Is there a way to add a specific color to each group in a grouped bar plot (like hue in seaborns barplot)?

This is my code for plotting, where df is my pandas data frame with month, amount and type column labels. I would like to color by the “Type” column which in seaborn would be as simple as adding hue=“Type”. Is there a way to do this in hvplot?

df.hvplot.bar(
    x="Month",
    y="Amount",
    by="Group",
    rot=80,
    stacked=False,
    legend = True,
    grid=True,
)

I am not sure what to add to cmap or color as the documentation is sparse.

Hi @sudo_reboot

Welcome to the community.
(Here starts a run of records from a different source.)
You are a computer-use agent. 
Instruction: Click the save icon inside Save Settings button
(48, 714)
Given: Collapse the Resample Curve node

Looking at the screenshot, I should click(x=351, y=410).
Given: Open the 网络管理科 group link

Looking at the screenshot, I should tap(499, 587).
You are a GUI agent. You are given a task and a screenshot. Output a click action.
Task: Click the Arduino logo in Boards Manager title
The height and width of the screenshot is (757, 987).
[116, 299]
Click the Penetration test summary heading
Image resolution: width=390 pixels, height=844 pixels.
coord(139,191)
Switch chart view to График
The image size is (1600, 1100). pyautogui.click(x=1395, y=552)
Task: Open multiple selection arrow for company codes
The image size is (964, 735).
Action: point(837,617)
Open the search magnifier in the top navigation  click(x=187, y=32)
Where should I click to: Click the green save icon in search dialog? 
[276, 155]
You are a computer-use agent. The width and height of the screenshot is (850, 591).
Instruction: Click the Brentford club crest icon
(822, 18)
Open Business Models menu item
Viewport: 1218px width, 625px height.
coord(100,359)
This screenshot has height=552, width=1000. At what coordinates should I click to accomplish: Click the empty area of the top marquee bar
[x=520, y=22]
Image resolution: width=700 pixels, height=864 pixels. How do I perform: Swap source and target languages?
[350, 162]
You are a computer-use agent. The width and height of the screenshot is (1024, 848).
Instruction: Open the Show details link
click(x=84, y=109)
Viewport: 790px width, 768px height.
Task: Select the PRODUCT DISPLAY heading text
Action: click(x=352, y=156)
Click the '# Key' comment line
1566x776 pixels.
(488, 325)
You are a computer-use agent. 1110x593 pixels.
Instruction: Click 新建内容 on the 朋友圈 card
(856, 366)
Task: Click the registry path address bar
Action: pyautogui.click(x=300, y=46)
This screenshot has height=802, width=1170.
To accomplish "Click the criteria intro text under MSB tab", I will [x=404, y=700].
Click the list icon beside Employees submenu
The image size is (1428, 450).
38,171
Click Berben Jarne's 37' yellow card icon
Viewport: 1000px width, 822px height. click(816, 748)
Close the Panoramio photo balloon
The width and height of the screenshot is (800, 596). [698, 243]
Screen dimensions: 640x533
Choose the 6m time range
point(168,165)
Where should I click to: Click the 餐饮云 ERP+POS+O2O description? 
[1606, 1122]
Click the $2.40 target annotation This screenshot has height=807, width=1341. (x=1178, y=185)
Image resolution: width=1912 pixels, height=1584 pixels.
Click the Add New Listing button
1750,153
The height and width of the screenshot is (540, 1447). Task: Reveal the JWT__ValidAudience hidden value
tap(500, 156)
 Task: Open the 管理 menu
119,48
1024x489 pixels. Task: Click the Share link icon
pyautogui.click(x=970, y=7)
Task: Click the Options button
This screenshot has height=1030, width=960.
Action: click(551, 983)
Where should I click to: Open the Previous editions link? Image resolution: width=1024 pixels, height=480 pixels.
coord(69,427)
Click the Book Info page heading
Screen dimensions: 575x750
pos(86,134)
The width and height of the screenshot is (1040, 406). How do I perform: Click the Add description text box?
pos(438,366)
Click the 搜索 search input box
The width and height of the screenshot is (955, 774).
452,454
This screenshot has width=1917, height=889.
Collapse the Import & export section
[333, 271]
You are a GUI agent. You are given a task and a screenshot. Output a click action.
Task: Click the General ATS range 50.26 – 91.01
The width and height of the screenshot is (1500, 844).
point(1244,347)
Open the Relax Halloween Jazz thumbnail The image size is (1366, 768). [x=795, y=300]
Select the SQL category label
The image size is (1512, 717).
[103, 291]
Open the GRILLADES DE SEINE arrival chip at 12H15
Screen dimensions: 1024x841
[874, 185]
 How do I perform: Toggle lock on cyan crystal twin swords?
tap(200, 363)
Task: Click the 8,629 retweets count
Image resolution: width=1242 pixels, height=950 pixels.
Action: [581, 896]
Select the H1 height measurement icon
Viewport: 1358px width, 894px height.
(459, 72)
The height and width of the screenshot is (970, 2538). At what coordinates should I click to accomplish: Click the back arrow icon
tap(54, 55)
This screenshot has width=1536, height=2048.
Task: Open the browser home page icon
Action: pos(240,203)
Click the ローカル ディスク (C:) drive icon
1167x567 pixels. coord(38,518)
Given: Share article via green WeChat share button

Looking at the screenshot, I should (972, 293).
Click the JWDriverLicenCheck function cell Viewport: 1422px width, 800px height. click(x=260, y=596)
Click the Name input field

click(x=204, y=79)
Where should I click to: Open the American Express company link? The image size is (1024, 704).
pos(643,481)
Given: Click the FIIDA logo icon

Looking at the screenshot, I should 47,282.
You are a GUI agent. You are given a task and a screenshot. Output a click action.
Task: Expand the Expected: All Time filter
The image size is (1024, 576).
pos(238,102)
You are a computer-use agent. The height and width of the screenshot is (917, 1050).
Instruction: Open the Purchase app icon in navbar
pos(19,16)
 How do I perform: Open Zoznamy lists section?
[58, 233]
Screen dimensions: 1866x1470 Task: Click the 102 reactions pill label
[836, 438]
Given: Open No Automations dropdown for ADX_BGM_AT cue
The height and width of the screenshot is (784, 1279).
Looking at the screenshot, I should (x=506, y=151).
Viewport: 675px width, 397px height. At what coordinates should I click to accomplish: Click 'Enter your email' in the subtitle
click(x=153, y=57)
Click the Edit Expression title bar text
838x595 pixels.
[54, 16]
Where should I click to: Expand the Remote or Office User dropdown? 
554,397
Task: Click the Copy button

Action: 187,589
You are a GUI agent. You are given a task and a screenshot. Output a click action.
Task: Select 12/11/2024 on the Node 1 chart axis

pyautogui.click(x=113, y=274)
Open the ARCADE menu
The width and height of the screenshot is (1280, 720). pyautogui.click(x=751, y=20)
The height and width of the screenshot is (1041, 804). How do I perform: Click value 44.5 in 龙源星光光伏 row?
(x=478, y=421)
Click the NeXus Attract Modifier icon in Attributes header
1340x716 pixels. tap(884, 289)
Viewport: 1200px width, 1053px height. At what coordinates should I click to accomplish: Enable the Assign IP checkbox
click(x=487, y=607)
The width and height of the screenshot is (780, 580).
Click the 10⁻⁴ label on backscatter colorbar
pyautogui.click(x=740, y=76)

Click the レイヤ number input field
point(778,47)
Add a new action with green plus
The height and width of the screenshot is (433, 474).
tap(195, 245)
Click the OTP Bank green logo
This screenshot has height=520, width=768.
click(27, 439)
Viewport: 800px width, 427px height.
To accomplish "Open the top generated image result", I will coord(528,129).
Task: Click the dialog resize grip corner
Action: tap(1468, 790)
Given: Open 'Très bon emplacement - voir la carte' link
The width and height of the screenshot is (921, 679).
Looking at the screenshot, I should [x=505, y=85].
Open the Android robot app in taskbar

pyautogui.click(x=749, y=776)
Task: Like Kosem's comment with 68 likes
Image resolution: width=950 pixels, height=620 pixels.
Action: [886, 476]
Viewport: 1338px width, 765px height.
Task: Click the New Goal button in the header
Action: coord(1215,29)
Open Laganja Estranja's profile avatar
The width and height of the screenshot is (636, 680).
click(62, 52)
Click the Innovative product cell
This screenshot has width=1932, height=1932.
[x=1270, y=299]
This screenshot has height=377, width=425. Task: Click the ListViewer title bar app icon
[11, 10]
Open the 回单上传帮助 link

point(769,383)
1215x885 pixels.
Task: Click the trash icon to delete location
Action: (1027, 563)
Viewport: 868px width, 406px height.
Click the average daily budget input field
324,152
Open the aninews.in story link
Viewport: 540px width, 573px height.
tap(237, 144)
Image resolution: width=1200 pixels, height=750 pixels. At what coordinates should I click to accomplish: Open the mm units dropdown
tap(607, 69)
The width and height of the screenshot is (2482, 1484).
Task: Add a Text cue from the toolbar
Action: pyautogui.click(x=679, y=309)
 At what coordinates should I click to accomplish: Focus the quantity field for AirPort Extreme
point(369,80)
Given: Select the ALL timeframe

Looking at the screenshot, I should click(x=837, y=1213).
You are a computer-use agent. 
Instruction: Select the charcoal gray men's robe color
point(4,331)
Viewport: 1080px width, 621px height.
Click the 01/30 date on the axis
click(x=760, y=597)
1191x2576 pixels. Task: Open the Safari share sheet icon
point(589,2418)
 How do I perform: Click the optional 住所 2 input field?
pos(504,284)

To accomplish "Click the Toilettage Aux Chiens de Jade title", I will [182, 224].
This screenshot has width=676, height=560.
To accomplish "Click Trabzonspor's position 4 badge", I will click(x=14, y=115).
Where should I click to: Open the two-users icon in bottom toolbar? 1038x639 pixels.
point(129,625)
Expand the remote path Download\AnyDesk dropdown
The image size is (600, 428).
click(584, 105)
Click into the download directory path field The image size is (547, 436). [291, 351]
That is a great question.

You can use the color attribute as I do below.

import pandas as pd
import hvplot.pandas

df = pd.DataFrame({
    "Month": ["Jan", "Feb", "Mar", "Jan", "Feb", "Mar"],
    "Amount": [100, 110, 120, 130, 140, 150],
    "Group": ["A", "A", "A", "B", "B", "B"],
    "Type": ["green", "blue", "green", "red", "orange", "yellow"],
})

plot = df.hvplot.bar(
    x="Month",
    y="Amount",
    by="Group",
    rot=80,
    color="Type",
    stacked=False,
    legend = True,
    grid=True,
)

import panel as pn

pn.extension()

pn.panel(plot).servable()

Documentation

Regarding navigating the documentation - we really want to improve this. But there is actually already a lot of it right at your fingertips :slight_smile:

For example after defining the plot you can write print(hvplot.help(plot)) to get the below help string.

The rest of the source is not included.